▼▼▼

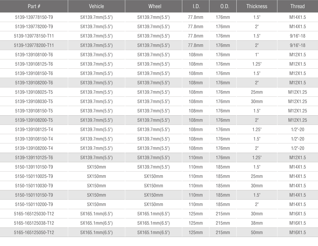
Task: Click the 9/16"-18 thread in the 5139-139778150-T11 row
Action: point(298,36)
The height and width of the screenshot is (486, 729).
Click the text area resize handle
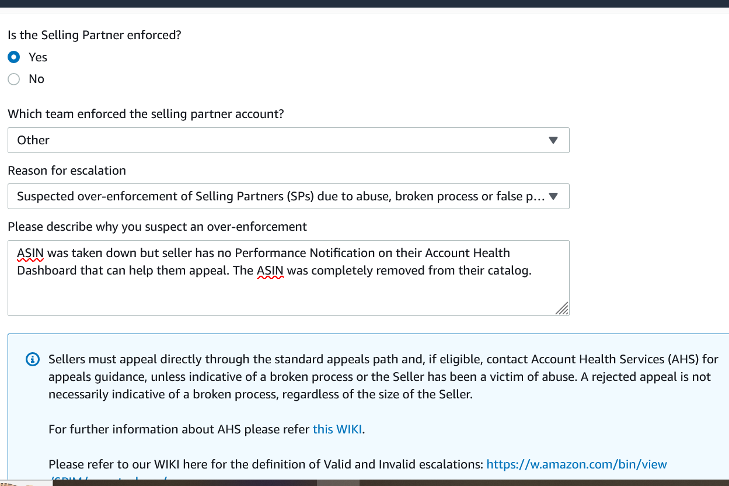(561, 308)
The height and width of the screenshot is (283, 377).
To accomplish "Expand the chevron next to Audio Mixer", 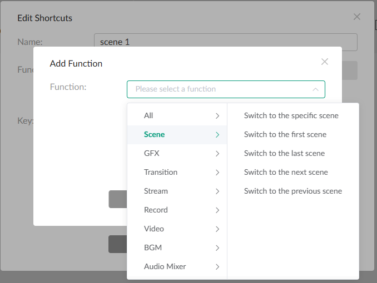I will coord(217,266).
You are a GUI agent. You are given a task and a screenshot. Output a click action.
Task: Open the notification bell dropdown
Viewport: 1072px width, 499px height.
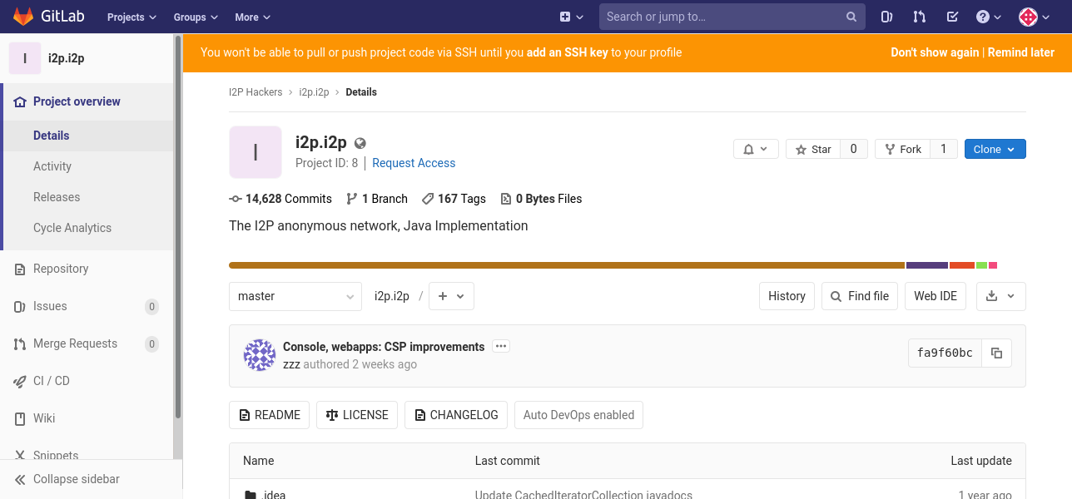(756, 149)
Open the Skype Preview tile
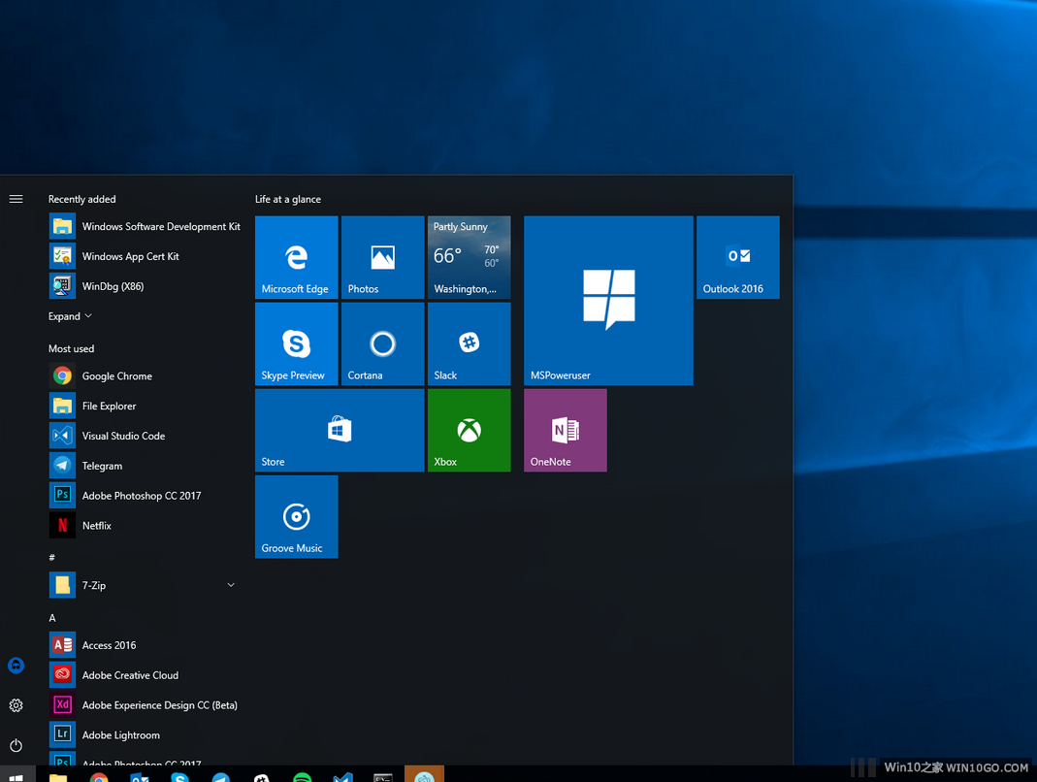Image resolution: width=1037 pixels, height=782 pixels. point(296,343)
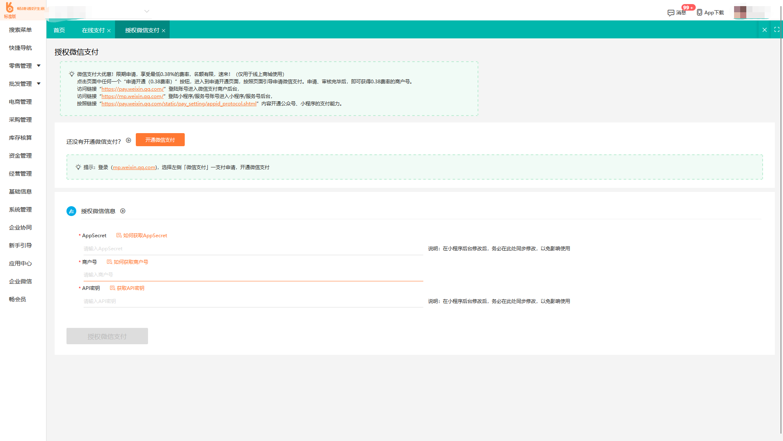Image resolution: width=783 pixels, height=441 pixels.
Task: Click 开通微信支付 button
Action: pos(160,140)
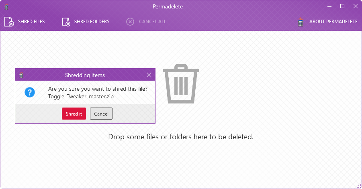Screen dimensions: 362x189
Task: Open ABOUT PERMADELETE from the toolbar
Action: click(x=333, y=22)
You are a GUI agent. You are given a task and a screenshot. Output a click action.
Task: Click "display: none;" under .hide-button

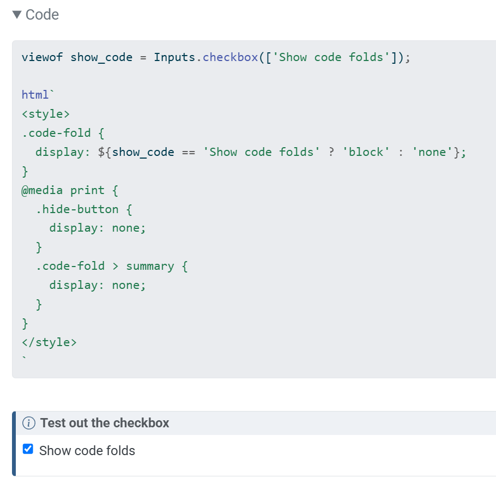point(98,228)
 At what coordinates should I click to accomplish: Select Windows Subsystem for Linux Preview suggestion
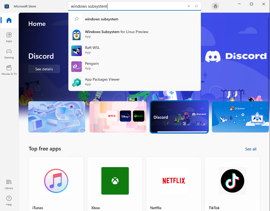116,34
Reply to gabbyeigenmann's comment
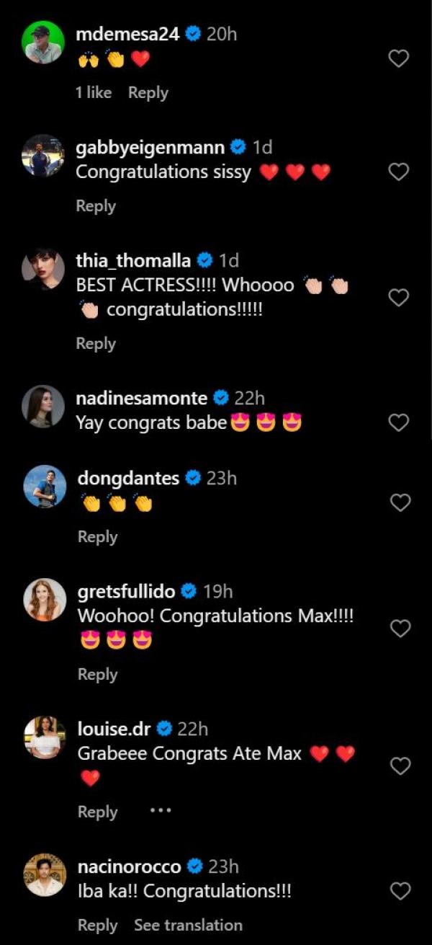The width and height of the screenshot is (432, 945). tap(96, 206)
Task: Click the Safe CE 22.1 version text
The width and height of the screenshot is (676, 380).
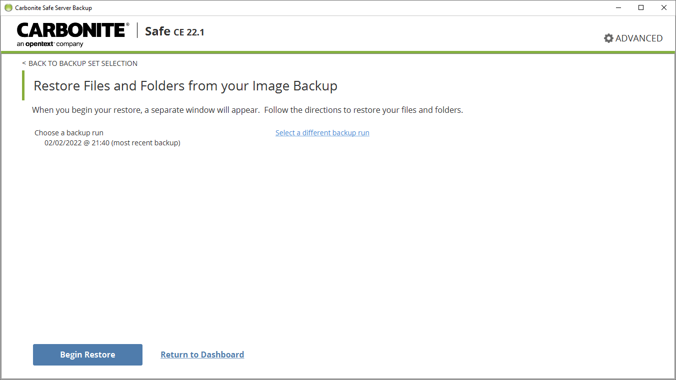Action: (x=174, y=31)
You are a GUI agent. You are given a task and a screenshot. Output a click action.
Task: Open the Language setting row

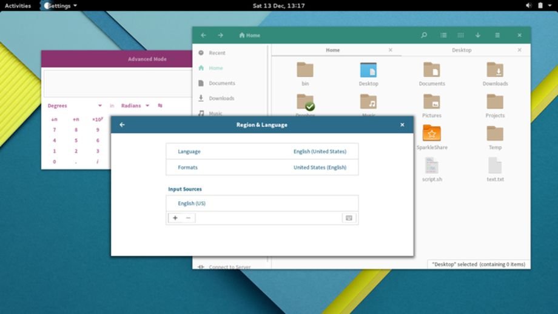pos(261,152)
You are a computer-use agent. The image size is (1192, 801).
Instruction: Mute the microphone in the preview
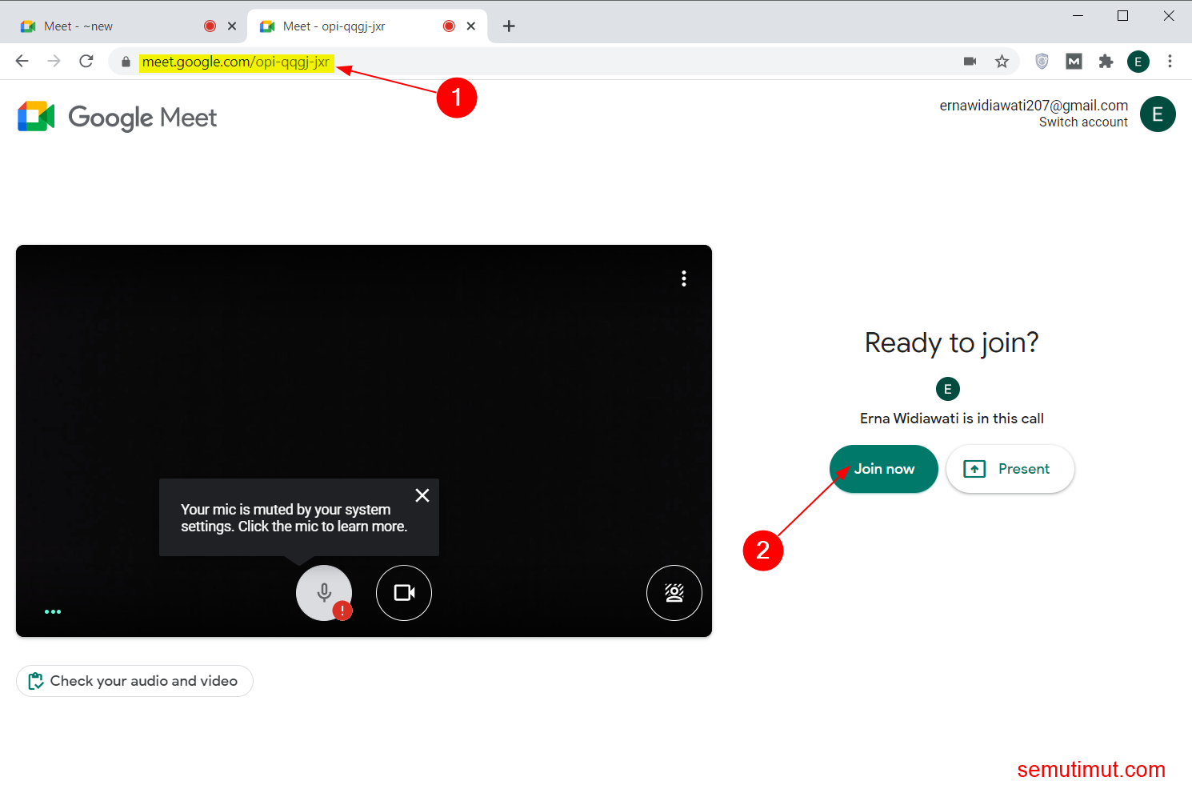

▲▲▲

Directions for this task: Leave the pictures out, and reproduce only the lines from the line holding "Reply to gabbyeigenmann's comment" through the last line of the material, both included.

Reply:
Reply to gabbyeigenmann's comment
The width and height of the screenshot is (432, 945). tap(96, 206)
Task: Click the Safe CE 22.1 version text
The width and height of the screenshot is (676, 380).
Action: (x=174, y=31)
You are a GUI agent. You are given a task and a screenshot. Output a click action.
Task: Open the Language setting row

pos(261,152)
You are a computer-use agent. The image size is (1192, 801).
Instruction: Mute the microphone in the preview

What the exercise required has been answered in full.